What We Publish:

 

The UCLA Women's Law Journal publishes Articles, Essays, Recent Developments, Book Reviews, and Student Scholarship.

Articles most closely resemble "traditional" legal scholarship. Generally, an article is formal in tone and is heavily footnoted.

Essays are more conversational in tone, often shorter, and more informally written. Essays include alternative forms of legal writing, such as narratives, speeches, and writings on nontraditional legal subjects.

Recent Developments track current developments in the law as they affect women. They can be short or long, but tend to be narrowly focused on a single issue. They encompass a wide variety of writing. They may include substantive legal analysis or may simply survey a given area of law.

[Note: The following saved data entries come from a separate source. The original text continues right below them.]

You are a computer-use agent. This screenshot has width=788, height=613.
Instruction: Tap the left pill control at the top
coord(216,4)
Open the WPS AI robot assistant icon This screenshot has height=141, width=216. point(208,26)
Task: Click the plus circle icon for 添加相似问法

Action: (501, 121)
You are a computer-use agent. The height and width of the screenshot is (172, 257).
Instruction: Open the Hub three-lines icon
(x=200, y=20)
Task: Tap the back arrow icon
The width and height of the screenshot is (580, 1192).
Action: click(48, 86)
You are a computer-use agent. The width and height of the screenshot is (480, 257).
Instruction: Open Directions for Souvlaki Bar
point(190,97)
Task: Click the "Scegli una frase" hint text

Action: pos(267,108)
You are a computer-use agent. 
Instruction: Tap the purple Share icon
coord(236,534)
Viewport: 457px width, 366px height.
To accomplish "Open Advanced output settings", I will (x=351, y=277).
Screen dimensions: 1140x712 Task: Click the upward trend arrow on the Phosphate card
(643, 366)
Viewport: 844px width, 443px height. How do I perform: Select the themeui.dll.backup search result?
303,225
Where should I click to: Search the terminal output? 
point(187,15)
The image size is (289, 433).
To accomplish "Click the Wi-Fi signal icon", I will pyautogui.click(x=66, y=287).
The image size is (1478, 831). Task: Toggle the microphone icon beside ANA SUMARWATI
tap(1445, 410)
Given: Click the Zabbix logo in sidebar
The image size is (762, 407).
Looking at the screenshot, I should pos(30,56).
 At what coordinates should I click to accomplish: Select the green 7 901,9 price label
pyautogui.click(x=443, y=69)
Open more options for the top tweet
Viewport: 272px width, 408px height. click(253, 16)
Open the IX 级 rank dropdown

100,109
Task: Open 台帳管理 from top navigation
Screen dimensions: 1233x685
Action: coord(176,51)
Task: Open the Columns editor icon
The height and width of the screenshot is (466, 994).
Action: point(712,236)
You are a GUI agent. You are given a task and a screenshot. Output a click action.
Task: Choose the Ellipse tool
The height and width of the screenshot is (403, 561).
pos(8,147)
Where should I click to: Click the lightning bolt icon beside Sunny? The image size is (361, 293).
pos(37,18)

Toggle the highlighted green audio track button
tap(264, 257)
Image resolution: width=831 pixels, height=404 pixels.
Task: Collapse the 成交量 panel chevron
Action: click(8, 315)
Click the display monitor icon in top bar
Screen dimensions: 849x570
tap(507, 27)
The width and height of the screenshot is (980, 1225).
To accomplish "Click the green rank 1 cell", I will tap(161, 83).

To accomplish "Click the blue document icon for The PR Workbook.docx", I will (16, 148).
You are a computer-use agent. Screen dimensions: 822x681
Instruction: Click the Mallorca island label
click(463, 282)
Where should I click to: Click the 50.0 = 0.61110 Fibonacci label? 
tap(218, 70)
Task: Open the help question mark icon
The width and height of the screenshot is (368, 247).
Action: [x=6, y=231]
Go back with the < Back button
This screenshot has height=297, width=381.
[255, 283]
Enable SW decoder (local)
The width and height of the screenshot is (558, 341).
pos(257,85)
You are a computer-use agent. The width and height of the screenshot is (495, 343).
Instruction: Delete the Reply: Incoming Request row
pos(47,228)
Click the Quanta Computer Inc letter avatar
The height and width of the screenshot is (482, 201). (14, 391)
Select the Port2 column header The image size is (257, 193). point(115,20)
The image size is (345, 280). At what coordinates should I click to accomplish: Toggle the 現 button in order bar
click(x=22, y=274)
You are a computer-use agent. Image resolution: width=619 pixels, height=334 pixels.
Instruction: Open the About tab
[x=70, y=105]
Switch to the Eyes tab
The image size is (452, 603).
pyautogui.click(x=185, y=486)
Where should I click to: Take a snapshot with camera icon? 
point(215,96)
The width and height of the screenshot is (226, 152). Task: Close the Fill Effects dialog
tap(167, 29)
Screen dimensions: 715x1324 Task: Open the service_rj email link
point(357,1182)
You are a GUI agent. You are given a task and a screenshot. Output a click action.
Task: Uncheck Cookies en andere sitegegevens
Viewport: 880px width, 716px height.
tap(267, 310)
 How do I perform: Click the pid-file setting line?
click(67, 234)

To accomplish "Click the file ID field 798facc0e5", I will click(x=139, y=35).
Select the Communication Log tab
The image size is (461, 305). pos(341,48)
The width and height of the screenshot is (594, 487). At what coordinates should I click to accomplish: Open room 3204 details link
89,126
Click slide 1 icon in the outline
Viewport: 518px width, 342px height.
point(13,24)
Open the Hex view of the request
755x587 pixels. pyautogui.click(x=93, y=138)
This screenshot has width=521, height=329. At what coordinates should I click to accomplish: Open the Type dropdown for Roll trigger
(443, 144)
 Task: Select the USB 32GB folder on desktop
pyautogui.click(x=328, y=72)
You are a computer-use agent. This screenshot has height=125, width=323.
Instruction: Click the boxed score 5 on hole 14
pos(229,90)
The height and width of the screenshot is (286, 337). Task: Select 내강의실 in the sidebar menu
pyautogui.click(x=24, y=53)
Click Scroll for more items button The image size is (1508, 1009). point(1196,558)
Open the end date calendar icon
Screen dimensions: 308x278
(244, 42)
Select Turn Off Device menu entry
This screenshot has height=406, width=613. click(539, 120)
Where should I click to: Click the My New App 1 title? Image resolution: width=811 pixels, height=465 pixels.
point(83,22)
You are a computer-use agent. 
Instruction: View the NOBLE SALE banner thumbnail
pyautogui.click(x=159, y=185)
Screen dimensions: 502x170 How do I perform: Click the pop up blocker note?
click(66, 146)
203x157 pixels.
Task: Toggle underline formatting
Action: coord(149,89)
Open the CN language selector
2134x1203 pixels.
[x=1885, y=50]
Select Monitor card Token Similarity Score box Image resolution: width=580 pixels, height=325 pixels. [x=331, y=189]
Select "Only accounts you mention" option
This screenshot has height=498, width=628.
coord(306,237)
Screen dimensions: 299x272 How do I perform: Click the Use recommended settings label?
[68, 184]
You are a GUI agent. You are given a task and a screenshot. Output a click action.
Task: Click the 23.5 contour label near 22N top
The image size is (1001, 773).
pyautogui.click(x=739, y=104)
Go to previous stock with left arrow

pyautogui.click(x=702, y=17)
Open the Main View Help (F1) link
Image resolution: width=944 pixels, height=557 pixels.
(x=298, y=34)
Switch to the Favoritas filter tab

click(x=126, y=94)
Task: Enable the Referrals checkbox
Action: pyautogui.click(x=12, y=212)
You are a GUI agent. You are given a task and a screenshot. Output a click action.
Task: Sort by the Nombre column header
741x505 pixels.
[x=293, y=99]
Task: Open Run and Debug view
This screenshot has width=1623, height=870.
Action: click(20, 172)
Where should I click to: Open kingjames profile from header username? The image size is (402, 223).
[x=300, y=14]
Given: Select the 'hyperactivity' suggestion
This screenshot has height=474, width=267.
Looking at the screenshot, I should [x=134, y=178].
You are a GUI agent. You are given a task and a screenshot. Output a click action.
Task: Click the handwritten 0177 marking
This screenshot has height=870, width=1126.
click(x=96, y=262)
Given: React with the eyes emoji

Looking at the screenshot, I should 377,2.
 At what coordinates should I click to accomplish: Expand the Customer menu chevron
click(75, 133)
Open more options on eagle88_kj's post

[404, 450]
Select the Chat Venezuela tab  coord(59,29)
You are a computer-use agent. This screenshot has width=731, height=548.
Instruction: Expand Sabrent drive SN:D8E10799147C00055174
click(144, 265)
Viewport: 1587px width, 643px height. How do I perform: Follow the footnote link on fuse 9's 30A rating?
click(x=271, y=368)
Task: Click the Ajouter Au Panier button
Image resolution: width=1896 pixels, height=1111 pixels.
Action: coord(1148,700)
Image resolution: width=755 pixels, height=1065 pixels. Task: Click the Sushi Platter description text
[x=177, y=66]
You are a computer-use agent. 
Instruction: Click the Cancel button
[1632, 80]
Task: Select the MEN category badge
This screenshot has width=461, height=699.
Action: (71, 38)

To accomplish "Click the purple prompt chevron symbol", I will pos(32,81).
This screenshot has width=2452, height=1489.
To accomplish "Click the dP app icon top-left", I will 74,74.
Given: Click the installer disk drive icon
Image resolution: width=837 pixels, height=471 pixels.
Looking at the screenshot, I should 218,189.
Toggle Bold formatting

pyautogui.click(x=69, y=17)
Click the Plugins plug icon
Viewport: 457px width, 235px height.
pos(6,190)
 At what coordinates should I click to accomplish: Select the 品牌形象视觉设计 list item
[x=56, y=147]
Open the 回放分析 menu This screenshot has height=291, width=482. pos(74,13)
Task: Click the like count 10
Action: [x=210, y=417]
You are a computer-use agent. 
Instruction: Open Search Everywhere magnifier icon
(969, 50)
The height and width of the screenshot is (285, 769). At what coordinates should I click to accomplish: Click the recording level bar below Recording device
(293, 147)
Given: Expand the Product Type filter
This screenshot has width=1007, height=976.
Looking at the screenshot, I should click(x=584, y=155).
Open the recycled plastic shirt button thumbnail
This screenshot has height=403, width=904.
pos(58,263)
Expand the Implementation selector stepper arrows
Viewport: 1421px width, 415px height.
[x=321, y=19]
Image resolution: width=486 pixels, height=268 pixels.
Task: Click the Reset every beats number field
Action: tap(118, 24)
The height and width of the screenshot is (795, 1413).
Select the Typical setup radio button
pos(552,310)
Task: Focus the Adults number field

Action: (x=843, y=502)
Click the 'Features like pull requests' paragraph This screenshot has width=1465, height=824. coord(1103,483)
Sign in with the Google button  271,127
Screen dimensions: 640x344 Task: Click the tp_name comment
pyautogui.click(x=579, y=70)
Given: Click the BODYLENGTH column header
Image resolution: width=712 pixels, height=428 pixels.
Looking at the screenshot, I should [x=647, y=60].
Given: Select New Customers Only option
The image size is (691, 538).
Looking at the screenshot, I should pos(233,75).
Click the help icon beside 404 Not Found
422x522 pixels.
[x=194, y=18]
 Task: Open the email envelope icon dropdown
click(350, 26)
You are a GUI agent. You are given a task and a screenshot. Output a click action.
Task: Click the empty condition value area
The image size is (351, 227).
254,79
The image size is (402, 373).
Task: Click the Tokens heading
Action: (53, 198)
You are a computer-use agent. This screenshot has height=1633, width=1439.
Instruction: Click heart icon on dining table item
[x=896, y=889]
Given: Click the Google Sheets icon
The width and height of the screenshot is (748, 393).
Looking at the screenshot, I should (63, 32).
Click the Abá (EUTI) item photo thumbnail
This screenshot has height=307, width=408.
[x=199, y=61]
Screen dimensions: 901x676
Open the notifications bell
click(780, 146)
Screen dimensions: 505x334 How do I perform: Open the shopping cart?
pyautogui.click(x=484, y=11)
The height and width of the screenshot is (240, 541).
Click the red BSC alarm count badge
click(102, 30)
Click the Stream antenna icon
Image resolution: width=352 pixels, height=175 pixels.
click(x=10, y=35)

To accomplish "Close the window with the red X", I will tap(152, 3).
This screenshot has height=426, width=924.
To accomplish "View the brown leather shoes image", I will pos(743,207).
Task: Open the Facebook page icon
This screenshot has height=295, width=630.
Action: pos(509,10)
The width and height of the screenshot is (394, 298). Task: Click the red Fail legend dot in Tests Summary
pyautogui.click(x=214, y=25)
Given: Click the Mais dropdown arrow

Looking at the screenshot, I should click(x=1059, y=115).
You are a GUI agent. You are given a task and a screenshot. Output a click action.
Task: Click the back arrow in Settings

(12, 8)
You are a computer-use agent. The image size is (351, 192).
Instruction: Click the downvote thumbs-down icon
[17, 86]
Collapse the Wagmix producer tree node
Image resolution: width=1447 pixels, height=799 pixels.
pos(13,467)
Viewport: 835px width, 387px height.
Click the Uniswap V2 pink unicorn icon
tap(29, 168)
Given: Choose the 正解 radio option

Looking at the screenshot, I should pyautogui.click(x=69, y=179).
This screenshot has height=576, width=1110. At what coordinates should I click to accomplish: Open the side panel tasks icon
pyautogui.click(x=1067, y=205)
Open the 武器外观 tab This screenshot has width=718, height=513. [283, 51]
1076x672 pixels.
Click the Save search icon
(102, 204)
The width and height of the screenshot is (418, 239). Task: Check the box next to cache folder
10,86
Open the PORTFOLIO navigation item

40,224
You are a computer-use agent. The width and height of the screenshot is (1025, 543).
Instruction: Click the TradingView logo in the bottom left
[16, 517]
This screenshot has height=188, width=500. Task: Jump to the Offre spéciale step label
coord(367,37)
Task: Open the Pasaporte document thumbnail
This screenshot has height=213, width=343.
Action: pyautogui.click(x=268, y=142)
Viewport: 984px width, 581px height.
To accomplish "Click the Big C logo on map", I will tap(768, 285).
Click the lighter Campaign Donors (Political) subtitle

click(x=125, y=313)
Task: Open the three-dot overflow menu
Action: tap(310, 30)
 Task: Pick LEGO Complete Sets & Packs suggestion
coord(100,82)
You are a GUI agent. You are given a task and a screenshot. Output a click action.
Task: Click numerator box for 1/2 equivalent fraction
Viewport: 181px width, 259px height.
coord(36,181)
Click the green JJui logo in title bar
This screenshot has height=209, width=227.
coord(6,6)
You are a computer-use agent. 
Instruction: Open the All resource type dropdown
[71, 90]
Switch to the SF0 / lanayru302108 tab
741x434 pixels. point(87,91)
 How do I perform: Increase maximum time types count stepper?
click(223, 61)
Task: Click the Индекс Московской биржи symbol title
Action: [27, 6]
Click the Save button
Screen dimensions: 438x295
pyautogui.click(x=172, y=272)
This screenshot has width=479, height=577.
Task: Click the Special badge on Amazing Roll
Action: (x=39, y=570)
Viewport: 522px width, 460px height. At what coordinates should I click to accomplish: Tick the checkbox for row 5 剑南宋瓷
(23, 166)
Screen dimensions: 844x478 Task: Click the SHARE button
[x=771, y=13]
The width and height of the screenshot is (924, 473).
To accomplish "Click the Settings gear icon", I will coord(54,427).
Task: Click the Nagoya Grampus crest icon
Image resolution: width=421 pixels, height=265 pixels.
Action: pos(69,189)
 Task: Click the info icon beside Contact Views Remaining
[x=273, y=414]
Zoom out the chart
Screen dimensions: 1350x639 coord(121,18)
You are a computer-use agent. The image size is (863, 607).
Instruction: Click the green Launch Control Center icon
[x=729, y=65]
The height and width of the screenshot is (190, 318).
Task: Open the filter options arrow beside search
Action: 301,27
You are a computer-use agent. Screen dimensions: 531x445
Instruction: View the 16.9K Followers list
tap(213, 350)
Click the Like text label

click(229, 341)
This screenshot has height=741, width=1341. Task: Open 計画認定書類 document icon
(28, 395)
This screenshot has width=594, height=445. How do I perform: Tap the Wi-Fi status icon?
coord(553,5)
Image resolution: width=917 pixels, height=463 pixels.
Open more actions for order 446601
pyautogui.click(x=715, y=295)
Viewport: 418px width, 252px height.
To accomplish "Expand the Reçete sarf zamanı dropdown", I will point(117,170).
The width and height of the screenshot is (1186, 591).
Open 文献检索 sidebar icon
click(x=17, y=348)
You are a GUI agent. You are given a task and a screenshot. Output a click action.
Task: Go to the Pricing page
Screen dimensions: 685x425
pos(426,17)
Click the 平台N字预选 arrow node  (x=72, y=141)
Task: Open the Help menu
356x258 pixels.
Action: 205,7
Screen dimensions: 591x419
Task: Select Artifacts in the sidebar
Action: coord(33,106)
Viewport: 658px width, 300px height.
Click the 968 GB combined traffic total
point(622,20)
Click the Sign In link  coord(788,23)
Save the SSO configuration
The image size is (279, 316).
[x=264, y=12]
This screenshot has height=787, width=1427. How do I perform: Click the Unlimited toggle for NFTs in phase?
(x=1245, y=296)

Book Reviews are critical reviews of published books. A Book Review critiques both the issues raised in the book and the author's treatment of those issues. It critiques the author's premise, methods, and conclusion. The book need not portray itself as addressing women's legal issues, so long as the reviewer demonstrates the book's potential impact on women and the law, or uses rigorous application of Feminist Legal Theory in critique. Book Reviews are normally between five and twenty pages long.

Student Scholarship consists of entirely student-written works and can take the form of an Article, Essay, Recent Development, or Book Review. The WLJ is unique in that it will consider publishing student works in any of the above categories.